«Ci stanno delegittimando, noi agenti non siamo nazisti»

Il neosegretario del sindacato Sap: «Rischi quotidiani Ma passa il messaggio che picchiare divise non è reato»

Paola Fucilieri

Aguzzini, carnefici, carcerieri. I poliziotti sono considerati così pericolosi che la proposta di legge per i reati che li riguardano voluta dal Pd, oltre alla tortura tout court, in un primo tempo comprendeva anche la tortura psicologica. «A quel punto anche rimanere in questura dodici ore senza mangiare diventa tortura. Il problema è che stanno delegittimando le divise: fanno le marce per i migranti, vorremmo tanto vedere una marcia i poliziotti».

Massimiliano Pirola, 52enne sovrintendente capo della polizia di stato nella quale è entrato 32 anni fa e da due settimane segretario provinciale del Sap (Sindacato autonomo di polizia) di Milano, ha lavorato sempre in strada: alle «Volanti», alla Polmetro, alla squadra mobile e non va dimenticato che nel 2002 sventò un attacco terroristico in metropolitana che gli valse l'Ambrogino d'oro. In questi giorni ha fatto visita spesso a Dario, l'agente scelto di 30 anni, ferito insieme a due militari dell'esercito in stazione Centrale giovedì sera da Tommaso Ismael Hosni, il ventenne ora accusato di terrorismo internazionale, tentato omicidio e resistenza.

Cosa ha messo in evidenza questo attentato su quella che è la vostra attività sul territorio?

«Ormai ogni controllo di polizia è rischioso. E troppo spesso passa il messaggio che picchiare una divisa non è reato. Anche se si scoprisse che quello di giovedì scorso non è stato un vero e proprio attentato terroristico, ma piuttosto una reazione di rabbia portata all'estremo, va fatto notare che Hosni - con il cappuccio, le mani in tasca e il passo veloce - ha voluto attirare l'attenzione della pattuglia mista polizia-esercito. Quindi ricordiamoci anche di quel senegalese che, sempre in Centrale, il 21 aprile scorso ha aggredito un militare».

Lei ha spiegato che lo spray al peperoncino in dotazione alla Polfer e ai commissariati è scaduto da tre mesi e non è ancora stato sostituito, quindi i poliziotti non lo possono utilizzare. Ma non manca solo lo spray...

«Naturalmente no. Dobbiamo avere degli strumenti idonei che ci consentano di bloccare un individuo e al tempo stesso di difenderci senza ricorrere all'uso delle armi. Dovremmo essere tutti dotati del sotto camicia dal Dipartimento che invece differenzia la fornitura da un ufficio all'altro.
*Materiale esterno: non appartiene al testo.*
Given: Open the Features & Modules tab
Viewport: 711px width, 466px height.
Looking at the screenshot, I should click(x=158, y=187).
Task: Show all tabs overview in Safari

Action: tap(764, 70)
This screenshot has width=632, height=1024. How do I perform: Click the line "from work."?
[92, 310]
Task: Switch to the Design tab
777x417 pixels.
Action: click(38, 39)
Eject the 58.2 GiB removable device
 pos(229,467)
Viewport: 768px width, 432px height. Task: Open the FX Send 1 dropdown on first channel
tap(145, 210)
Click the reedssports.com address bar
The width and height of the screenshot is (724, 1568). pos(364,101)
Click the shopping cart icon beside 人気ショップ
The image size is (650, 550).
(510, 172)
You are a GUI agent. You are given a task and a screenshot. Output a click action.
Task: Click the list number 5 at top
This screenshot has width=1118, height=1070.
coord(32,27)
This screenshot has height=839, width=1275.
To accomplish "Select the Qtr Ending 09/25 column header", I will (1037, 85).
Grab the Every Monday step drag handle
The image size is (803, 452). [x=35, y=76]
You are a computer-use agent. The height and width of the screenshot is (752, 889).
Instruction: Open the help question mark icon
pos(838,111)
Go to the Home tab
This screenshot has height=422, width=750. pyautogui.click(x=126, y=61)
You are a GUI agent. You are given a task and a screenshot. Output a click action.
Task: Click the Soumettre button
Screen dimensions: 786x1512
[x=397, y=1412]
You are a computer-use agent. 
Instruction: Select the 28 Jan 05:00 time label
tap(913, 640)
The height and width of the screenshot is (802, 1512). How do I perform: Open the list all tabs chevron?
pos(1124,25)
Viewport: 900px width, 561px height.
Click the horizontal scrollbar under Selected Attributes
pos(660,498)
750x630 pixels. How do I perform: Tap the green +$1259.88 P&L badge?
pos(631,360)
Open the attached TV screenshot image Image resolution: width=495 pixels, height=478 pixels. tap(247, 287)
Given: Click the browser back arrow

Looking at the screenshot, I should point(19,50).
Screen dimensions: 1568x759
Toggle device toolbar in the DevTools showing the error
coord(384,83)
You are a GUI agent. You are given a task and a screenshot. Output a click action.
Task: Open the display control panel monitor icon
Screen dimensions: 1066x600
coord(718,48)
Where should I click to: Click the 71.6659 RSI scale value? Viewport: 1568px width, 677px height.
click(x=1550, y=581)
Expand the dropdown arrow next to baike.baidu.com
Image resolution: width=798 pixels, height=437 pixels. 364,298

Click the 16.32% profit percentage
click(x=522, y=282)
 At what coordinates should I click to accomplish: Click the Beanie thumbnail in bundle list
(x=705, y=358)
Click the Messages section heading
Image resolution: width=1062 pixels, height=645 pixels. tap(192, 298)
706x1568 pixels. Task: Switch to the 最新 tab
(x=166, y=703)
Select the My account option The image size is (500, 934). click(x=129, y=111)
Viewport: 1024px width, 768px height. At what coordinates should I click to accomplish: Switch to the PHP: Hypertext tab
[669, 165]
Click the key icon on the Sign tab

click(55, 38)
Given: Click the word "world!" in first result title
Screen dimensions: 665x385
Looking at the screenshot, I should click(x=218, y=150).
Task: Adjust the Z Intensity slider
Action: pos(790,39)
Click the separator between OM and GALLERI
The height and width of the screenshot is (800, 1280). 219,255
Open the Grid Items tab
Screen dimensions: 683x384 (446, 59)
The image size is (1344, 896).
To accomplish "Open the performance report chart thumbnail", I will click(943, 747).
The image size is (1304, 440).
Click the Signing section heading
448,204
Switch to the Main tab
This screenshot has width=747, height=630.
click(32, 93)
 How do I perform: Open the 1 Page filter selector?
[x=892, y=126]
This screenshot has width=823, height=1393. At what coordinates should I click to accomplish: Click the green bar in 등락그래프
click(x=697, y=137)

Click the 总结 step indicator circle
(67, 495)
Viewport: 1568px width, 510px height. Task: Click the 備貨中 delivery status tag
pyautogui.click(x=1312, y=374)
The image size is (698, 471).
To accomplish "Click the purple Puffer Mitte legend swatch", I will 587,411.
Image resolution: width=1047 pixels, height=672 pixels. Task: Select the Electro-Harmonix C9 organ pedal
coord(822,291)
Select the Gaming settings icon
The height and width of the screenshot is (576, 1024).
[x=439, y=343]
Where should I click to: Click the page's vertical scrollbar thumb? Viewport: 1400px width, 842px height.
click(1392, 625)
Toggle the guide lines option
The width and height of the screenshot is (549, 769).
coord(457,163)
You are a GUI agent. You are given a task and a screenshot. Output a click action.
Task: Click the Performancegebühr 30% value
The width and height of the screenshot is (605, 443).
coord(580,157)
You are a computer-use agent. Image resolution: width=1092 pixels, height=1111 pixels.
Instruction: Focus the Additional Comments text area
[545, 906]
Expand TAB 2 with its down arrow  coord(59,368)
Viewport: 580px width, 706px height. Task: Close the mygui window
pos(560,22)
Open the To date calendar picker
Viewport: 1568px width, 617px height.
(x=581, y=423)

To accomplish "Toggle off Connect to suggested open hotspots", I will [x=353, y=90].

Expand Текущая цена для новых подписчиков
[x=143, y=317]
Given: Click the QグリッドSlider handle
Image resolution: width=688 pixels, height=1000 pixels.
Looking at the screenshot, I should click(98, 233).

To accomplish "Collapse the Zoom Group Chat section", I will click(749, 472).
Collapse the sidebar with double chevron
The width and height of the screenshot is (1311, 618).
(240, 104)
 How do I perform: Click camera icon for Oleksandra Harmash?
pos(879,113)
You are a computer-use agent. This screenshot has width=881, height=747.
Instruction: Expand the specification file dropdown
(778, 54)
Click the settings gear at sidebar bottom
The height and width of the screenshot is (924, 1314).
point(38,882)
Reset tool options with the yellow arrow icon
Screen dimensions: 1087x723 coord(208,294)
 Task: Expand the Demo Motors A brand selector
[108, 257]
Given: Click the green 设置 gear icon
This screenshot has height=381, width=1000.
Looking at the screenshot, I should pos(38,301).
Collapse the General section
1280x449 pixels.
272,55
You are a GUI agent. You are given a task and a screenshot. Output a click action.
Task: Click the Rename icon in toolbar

Anche gli occhiali anti sputo sono utilissimi, soprattutto per gli operatori delle Volanti: se veniamo a contato con un malato di Aids, infatti, siamo costretti ogni volta a sottoporci a una trafila di controlli. Tuttavia anche lo spray non funziona: il getto nebulizza poco e lo spruzzo ci torna indietro danneggiandoci, inoltre la percentuale di sostanza attiva è pochissima»

Ci son alternative allo spray?

«Al suo posto si potrebbe utilizzare il getto balistico o a schiuma che indirizza lo spruzzo sulla persona e non torna indietro. Lo sfollagente lo escludo, perché ci obbliga ad avvicinare troppo il soggetto. E il taser è troppo pericoloso: se c'è un effetto collaterale legato all'utilizzo siamo noi che paghiamo i danni».

E le telecamere sulle divise?

«Utilissime. Il terzo turno delle Volanti le sta sperimentando da un anno. Ci permettono di essere trasparenti. Non si tratta solo di evitare che la nostra parola valga meno di quella di un balordo, ma anche di eliminare, se esistono, le mele marce tra di noi».

Le critiche al blitz del 2 maggio in stazione Centrale che effetto le fanno?

«Un politico cittadino l'ha definito una deportazione nazifascista. Non siamo fascisti.

Tutti dovrebbero leggere quanto scrisse Indro Montanelli in Poliziotto allo specchio e cioè: La cosiddetta società vi dà il compito di mettere le mani nelle fogne, ma non permette che ve le sporchiate. Vorremmo sapere che la gente ci è vicina, che ci lascia liberi di lavorare».